Molly McAleer wrote a stellar post on her Tumblr recently about the Kardashian divorce. I won’t rehash those points here because they’re not what caught my eye the most. What did strike a chord with me was when McaAleer made a comment on the definition of a friend:
I am such a fan of Rob Delaney and consider him to be a pal (I say “pal” because I have a hard time calling anyone but Ed my “friend” because I’m not entirely sure what that word even means any more as it’s been bastardized and twisted so much in the second half of my life…
This loose definition of friendship is something I’ve definitely encountered as I’ve graduated and entered the workplace. On paper, it would seem like my social life has expanded in the past year. I know more people in New York City than I ever have before. I G-chat and send emails with people every day. I’ll hang out with someone I genuinely adore for about a month and we’ll get drunk together, maybe go to a show, and maybe even go to each other’s houses. And then, unprompted, it will just stop. We’ll disappear from each other’s lives, only to make cameo appearances on one another’s Twitter feed. Plans will be made to hang out and maybe it’ll happen or maybe it won’t. The one thing that I notice about all of this though that makes me a bit uneasy is that no one questions the disappearance. It’s somehow implicitly understood that you’ll have these moments with people, only to watch them dissipate. It waxes and wanes. The person you went to the show with doesn’t necessarily see you in the daytime. You can’t really count on them for much and it goes both ways. The funny thing is that when you see each other, you’ll bare your soul. You’ll discuss job disappointments, love life, fears. It’s as if you’re bonded. And then, just like that, you’ll leave.

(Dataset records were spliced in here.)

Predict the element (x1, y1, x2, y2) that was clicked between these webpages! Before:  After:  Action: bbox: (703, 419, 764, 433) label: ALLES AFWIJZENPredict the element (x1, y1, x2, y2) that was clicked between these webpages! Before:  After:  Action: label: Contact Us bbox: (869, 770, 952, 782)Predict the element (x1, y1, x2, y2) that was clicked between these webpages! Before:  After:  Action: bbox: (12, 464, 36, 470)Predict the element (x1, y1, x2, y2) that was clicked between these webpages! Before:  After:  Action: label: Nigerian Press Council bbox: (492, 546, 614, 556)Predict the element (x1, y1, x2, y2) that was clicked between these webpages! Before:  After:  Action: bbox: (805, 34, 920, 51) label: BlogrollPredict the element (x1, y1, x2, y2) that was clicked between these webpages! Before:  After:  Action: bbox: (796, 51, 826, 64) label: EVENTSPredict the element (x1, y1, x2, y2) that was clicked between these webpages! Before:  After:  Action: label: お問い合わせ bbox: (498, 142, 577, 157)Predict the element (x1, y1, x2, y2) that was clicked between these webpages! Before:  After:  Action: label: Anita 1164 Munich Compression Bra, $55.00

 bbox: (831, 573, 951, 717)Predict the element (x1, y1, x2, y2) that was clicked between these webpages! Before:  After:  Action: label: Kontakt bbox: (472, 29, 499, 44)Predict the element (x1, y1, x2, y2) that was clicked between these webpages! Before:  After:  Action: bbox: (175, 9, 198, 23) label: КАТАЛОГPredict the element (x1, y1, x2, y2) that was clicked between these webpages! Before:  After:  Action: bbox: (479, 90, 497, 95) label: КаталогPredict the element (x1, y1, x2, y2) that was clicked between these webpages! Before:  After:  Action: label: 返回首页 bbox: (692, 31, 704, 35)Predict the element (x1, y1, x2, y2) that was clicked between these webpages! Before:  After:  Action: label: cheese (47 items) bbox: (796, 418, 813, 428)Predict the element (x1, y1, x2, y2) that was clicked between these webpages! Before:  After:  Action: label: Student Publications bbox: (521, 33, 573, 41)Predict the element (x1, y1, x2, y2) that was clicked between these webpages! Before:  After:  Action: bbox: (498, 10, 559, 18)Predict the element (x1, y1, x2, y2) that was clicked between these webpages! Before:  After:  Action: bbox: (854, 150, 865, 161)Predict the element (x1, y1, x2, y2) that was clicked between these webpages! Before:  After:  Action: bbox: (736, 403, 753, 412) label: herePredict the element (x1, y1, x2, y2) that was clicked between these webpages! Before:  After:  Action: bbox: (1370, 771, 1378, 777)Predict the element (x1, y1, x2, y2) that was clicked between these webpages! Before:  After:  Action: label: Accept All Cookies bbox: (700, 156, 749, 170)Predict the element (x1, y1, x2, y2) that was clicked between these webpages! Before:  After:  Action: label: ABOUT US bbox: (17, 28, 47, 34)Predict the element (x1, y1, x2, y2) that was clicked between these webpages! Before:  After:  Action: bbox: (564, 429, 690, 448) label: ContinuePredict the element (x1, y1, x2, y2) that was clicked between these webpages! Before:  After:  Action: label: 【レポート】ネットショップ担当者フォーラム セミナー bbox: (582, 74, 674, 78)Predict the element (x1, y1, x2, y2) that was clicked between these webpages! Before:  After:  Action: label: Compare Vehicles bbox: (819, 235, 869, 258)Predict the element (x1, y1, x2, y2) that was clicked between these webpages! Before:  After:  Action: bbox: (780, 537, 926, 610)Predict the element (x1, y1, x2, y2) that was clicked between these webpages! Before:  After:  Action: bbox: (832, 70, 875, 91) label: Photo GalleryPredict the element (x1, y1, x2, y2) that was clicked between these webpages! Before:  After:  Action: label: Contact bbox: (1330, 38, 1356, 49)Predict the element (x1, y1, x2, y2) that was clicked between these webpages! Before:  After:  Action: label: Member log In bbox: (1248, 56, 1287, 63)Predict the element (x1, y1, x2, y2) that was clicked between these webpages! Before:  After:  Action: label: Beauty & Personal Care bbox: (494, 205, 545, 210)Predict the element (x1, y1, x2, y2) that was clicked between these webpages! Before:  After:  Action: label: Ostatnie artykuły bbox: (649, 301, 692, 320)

Maybe it’s having a career, maybe it’s living in New York, or maybe it’s just called networking. All I know is that when you get older, you’re cluttered with these static friendships and it becomes harder to find that daytime friend, to find that person you can actually depend on.
What does a friend even mean these days? With social networking sites and all of our technological gadgets, it’s been made clear that our BFF—the thing we see the most —is an object, not a person. The more connected we become, the more disconnected we become from each other. This is an argument that we’ve heard forever but damn it if it’s not true. We collect friendships like they’re Pogs. We collect them until there’s no space left for us to breathe. The question is, which Pog will be worth something one day? Which Pogs aren’t ones we use to just adorn our wall?
It’s hard to find quality friendships in your mid-twenties. Chances are people have already found the meat of their social life and now they’re just searching for dressing. It is what it is, I guess. It still annoys me though when someone’s name gets brought up and, on instinct, I say, “Oh, she/he’s a friend of mine!” And then I start to think, “Wait, no they’re not. We sometimes email each other and I see them out at parties. They have no idea what I do during the day, who my family is, where I come from. They aren’t my friend!” As Molly McAleer put it, they’re my “pal”, which still somehow feels like a generous description. Another Person I Sort Of Know In The Nighttime sounds more accurate.